■ **Work instruction**
Set down each entry again exactly as written.

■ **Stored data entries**
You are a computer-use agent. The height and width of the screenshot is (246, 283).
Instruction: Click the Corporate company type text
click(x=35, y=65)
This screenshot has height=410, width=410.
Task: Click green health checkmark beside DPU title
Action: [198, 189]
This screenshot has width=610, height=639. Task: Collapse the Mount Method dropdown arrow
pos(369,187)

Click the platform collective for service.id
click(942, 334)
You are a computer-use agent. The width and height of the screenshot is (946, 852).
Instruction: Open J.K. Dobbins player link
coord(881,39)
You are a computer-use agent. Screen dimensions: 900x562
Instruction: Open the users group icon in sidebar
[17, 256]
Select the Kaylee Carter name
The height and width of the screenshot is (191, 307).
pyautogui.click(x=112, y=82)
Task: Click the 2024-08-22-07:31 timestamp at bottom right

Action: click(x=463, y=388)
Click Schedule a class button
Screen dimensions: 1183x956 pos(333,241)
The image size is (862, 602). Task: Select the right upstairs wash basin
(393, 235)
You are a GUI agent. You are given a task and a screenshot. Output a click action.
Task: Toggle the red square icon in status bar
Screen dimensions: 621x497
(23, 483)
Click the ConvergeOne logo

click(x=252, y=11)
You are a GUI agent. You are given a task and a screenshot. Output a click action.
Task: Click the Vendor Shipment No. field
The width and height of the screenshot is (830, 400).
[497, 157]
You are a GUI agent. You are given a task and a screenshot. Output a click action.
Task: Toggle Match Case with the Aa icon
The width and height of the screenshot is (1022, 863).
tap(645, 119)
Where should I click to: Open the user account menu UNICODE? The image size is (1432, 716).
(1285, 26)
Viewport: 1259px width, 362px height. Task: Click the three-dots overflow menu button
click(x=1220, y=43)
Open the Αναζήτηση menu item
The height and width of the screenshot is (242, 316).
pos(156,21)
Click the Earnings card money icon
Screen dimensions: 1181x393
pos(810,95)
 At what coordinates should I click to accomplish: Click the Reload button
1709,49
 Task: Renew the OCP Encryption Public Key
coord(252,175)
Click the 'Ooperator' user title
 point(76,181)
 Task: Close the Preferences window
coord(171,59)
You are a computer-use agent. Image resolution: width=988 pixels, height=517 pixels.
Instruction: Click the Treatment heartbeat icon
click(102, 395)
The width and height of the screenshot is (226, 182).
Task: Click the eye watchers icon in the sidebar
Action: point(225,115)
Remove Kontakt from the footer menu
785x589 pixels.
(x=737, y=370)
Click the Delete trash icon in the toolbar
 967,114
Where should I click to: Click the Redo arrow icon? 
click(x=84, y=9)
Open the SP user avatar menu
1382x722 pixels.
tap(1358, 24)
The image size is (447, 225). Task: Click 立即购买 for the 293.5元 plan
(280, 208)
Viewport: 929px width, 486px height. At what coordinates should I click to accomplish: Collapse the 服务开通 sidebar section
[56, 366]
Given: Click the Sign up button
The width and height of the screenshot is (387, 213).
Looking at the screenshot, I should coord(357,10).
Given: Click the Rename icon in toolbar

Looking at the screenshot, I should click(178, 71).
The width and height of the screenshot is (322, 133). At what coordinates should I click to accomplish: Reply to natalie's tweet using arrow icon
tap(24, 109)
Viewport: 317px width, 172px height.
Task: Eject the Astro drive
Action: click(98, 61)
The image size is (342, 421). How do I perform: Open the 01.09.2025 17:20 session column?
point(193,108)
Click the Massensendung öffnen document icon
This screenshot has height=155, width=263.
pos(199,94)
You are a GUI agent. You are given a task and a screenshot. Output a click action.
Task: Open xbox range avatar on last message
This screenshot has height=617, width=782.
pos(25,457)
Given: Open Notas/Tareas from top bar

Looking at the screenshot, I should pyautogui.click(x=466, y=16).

■ **Solved exercise**
You are a computer-use agent. The height and width of the screenshot is (246, 283).
Instruction: Click the Corporate company type text
click(x=35, y=65)
This screenshot has height=410, width=410.
Task: Click green health checkmark beside DPU title
Action: [198, 189]
This screenshot has width=610, height=639. Task: Collapse the Mount Method dropdown arrow
pos(369,187)

Click the platform collective for service.id
click(942, 334)
You are a computer-use agent. The width and height of the screenshot is (946, 852).
Instruction: Open J.K. Dobbins player link
coord(881,39)
You are a computer-use agent. Screen dimensions: 900x562
Instruction: Open the users group icon in sidebar
[17, 256]
Select the Kaylee Carter name
The height and width of the screenshot is (191, 307).
pyautogui.click(x=112, y=82)
Task: Click the 2024-08-22-07:31 timestamp at bottom right

Action: click(x=463, y=388)
Click Schedule a class button
Screen dimensions: 1183x956 pos(333,241)
The image size is (862, 602). Task: Select the right upstairs wash basin
(393, 235)
You are a GUI agent. You are given a task and a screenshot. Output a click action.
Task: Toggle the red square icon in status bar
Screen dimensions: 621x497
(23, 483)
Click the ConvergeOne logo

click(x=252, y=11)
You are a GUI agent. You are given a task and a screenshot. Output a click action.
Task: Click the Vendor Shipment No. field
The width and height of the screenshot is (830, 400).
[497, 157]
You are a GUI agent. You are given a task and a screenshot. Output a click action.
Task: Toggle Match Case with the Aa icon
The width and height of the screenshot is (1022, 863).
tap(645, 119)
Where should I click to: Open the user account menu UNICODE? The image size is (1432, 716).
(1285, 26)
Viewport: 1259px width, 362px height. Task: Click the three-dots overflow menu button
click(x=1220, y=43)
Open the Αναζήτηση menu item
The height and width of the screenshot is (242, 316).
pos(156,21)
Click the Earnings card money icon
Screen dimensions: 1181x393
pos(810,95)
 At what coordinates should I click to accomplish: Click the Reload button
1709,49
 Task: Renew the OCP Encryption Public Key
coord(252,175)
Click the 'Ooperator' user title
 point(76,181)
 Task: Close the Preferences window
coord(171,59)
You are a computer-use agent. Image resolution: width=988 pixels, height=517 pixels.
Instruction: Click the Treatment heartbeat icon
click(102, 395)
The width and height of the screenshot is (226, 182).
Task: Click the eye watchers icon in the sidebar
Action: point(225,115)
Remove Kontakt from the footer menu
785x589 pixels.
(x=737, y=370)
Click the Delete trash icon in the toolbar
 967,114
Where should I click to: Click the Redo arrow icon? 
click(x=84, y=9)
Open the SP user avatar menu
1382x722 pixels.
tap(1358, 24)
The image size is (447, 225). Task: Click 立即购买 for the 293.5元 plan
(280, 208)
Viewport: 929px width, 486px height. At what coordinates should I click to accomplish: Collapse the 服务开通 sidebar section
[56, 366]
Given: Click the Sign up button
The width and height of the screenshot is (387, 213).
Looking at the screenshot, I should coord(357,10).
Given: Click the Rename icon in toolbar

Looking at the screenshot, I should click(178, 71).
The width and height of the screenshot is (322, 133). At what coordinates should I click to accomplish: Reply to natalie's tweet using arrow icon
tap(24, 109)
Viewport: 317px width, 172px height.
Task: Eject the Astro drive
Action: click(98, 61)
The image size is (342, 421). How do I perform: Open the 01.09.2025 17:20 session column?
point(193,108)
Click the Massensendung öffnen document icon
This screenshot has height=155, width=263.
pos(199,94)
You are a GUI agent. You are given a task and a screenshot. Output a click action.
Task: Open xbox range avatar on last message
This screenshot has height=617, width=782.
pos(25,457)
Given: Open Notas/Tareas from top bar

Looking at the screenshot, I should pyautogui.click(x=466, y=16).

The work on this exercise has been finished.